§ **Stored data**:
---

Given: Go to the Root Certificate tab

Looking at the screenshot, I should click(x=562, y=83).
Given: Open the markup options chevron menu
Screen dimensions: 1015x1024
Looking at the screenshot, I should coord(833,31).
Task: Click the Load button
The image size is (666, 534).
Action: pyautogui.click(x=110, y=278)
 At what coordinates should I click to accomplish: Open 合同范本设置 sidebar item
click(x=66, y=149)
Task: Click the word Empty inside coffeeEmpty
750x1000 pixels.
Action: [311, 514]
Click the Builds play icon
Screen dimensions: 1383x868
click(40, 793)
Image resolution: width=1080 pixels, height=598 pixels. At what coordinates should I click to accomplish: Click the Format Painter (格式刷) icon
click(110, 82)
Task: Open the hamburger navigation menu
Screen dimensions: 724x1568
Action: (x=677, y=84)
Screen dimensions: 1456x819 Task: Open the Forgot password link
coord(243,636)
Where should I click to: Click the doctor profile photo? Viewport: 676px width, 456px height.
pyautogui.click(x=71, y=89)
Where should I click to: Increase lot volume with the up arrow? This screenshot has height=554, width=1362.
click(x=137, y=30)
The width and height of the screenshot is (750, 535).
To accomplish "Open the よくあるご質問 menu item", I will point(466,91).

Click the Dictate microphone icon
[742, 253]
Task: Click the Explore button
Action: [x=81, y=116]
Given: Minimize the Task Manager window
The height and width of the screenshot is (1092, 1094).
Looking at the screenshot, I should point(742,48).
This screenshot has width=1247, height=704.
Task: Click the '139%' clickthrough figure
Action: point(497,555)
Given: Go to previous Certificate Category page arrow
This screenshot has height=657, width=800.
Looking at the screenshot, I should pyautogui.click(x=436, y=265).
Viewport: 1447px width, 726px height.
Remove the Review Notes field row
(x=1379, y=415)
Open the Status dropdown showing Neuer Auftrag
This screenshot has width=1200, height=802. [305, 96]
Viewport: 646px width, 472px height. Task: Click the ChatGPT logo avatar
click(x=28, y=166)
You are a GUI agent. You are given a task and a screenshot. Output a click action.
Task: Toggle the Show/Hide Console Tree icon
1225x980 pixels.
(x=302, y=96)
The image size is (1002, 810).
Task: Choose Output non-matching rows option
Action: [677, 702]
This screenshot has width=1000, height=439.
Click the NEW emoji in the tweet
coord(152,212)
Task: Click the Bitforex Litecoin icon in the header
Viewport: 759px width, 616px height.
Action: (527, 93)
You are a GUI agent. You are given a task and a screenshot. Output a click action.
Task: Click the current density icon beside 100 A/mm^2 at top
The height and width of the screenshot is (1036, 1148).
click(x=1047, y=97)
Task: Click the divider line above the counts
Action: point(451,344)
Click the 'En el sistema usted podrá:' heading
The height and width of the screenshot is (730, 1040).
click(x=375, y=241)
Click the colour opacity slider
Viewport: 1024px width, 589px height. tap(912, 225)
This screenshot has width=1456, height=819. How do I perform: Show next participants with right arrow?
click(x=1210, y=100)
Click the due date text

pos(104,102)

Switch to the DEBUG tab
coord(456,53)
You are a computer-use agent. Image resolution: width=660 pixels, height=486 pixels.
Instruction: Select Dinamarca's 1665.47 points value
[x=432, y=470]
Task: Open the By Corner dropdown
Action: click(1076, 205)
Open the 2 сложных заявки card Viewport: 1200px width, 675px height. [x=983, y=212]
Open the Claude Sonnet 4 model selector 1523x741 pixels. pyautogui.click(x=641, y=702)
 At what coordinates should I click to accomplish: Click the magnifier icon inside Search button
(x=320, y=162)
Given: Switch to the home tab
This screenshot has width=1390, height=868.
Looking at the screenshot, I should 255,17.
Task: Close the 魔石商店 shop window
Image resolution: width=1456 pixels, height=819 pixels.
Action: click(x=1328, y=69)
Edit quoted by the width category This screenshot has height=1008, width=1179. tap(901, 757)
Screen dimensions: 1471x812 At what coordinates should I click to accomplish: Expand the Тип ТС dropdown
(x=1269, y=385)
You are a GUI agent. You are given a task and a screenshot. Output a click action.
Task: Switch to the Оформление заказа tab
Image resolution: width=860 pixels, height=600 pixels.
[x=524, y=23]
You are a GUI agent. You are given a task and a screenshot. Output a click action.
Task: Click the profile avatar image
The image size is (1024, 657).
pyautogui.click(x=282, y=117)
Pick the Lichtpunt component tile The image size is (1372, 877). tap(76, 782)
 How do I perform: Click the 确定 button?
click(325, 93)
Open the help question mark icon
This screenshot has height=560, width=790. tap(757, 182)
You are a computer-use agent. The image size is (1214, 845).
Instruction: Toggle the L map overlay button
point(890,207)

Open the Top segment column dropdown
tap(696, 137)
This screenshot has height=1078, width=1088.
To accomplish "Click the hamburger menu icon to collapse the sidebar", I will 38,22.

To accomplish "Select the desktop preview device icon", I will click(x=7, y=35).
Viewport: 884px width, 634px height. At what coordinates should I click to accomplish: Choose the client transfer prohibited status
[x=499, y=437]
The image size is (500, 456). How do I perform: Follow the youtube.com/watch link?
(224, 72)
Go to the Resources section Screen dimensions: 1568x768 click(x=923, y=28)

---

§ **TASK GOAL**: Give each entry again, spelled exactly as shown.

§ **WRITTEN REPLY**:
Given: Go to the Root Certificate tab

Looking at the screenshot, I should click(x=562, y=83).
Given: Open the markup options chevron menu
Screen dimensions: 1015x1024
Looking at the screenshot, I should coord(833,31).
Task: Click the Load button
The image size is (666, 534).
Action: pyautogui.click(x=110, y=278)
 At what coordinates should I click to accomplish: Open 合同范本设置 sidebar item
click(x=66, y=149)
Task: Click the word Empty inside coffeeEmpty
750x1000 pixels.
Action: [311, 514]
Click the Builds play icon
Screen dimensions: 1383x868
click(40, 793)
Image resolution: width=1080 pixels, height=598 pixels. At what coordinates should I click to accomplish: Click the Format Painter (格式刷) icon
click(110, 82)
Task: Open the hamburger navigation menu
Screen dimensions: 724x1568
Action: (x=677, y=84)
Screen dimensions: 1456x819 Task: Open the Forgot password link
coord(243,636)
Where should I click to: Click the doctor profile photo? Viewport: 676px width, 456px height.
pyautogui.click(x=71, y=89)
Where should I click to: Increase lot volume with the up arrow? This screenshot has height=554, width=1362.
click(x=137, y=30)
The width and height of the screenshot is (750, 535).
To accomplish "Open the よくあるご質問 menu item", I will point(466,91).

Click the Dictate microphone icon
[742, 253]
Task: Click the Explore button
Action: [x=81, y=116]
Given: Minimize the Task Manager window
The height and width of the screenshot is (1092, 1094).
Looking at the screenshot, I should point(742,48).
This screenshot has width=1247, height=704.
Task: Click the '139%' clickthrough figure
Action: point(497,555)
Given: Go to previous Certificate Category page arrow
This screenshot has height=657, width=800.
Looking at the screenshot, I should pyautogui.click(x=436, y=265).
Viewport: 1447px width, 726px height.
Remove the Review Notes field row
(x=1379, y=415)
Open the Status dropdown showing Neuer Auftrag
This screenshot has width=1200, height=802. [305, 96]
Viewport: 646px width, 472px height. Task: Click the ChatGPT logo avatar
click(x=28, y=166)
You are a GUI agent. You are given a task and a screenshot. Output a click action.
Task: Toggle the Show/Hide Console Tree icon
1225x980 pixels.
(x=302, y=96)
The image size is (1002, 810).
Task: Choose Output non-matching rows option
Action: [677, 702]
This screenshot has width=1000, height=439.
Click the NEW emoji in the tweet
coord(152,212)
Task: Click the Bitforex Litecoin icon in the header
Viewport: 759px width, 616px height.
Action: (527, 93)
You are a GUI agent. You are given a task and a screenshot. Output a click action.
Task: Click the current density icon beside 100 A/mm^2 at top
The height and width of the screenshot is (1036, 1148).
click(x=1047, y=97)
Task: Click the divider line above the counts
Action: point(451,344)
Click the 'En el sistema usted podrá:' heading
The height and width of the screenshot is (730, 1040).
click(x=375, y=241)
Click the colour opacity slider
Viewport: 1024px width, 589px height. tap(912, 225)
This screenshot has width=1456, height=819. How do I perform: Show next participants with right arrow?
click(x=1210, y=100)
Click the due date text

pos(104,102)

Switch to the DEBUG tab
coord(456,53)
You are a computer-use agent. Image resolution: width=660 pixels, height=486 pixels.
Instruction: Select Dinamarca's 1665.47 points value
[x=432, y=470]
Task: Open the By Corner dropdown
Action: click(1076, 205)
Open the 2 сложных заявки card Viewport: 1200px width, 675px height. [x=983, y=212]
Open the Claude Sonnet 4 model selector 1523x741 pixels. pyautogui.click(x=641, y=702)
 At what coordinates should I click to accomplish: Click the magnifier icon inside Search button
(x=320, y=162)
Given: Switch to the home tab
This screenshot has width=1390, height=868.
Looking at the screenshot, I should 255,17.
Task: Close the 魔石商店 shop window
Image resolution: width=1456 pixels, height=819 pixels.
Action: click(x=1328, y=69)
Edit quoted by the width category This screenshot has height=1008, width=1179. tap(901, 757)
Screen dimensions: 1471x812 At what coordinates should I click to accomplish: Expand the Тип ТС dropdown
(x=1269, y=385)
You are a GUI agent. You are given a task and a screenshot. Output a click action.
Task: Switch to the Оформление заказа tab
Image resolution: width=860 pixels, height=600 pixels.
[x=524, y=23]
You are a GUI agent. You are given a task and a screenshot. Output a click action.
Task: Click the profile avatar image
The image size is (1024, 657).
pyautogui.click(x=282, y=117)
Pick the Lichtpunt component tile The image size is (1372, 877). tap(76, 782)
 How do I perform: Click the 确定 button?
click(325, 93)
Open the help question mark icon
This screenshot has height=560, width=790. tap(757, 182)
You are a computer-use agent. The image size is (1214, 845).
Instruction: Toggle the L map overlay button
point(890,207)

Open the Top segment column dropdown
tap(696, 137)
This screenshot has height=1078, width=1088.
To accomplish "Click the hamburger menu icon to collapse the sidebar", I will 38,22.

To accomplish "Select the desktop preview device icon", I will click(x=7, y=35).
Viewport: 884px width, 634px height. At what coordinates should I click to accomplish: Choose the client transfer prohibited status
[x=499, y=437]
The image size is (500, 456). How do I perform: Follow the youtube.com/watch link?
(224, 72)
Go to the Resources section Screen dimensions: 1568x768 click(x=923, y=28)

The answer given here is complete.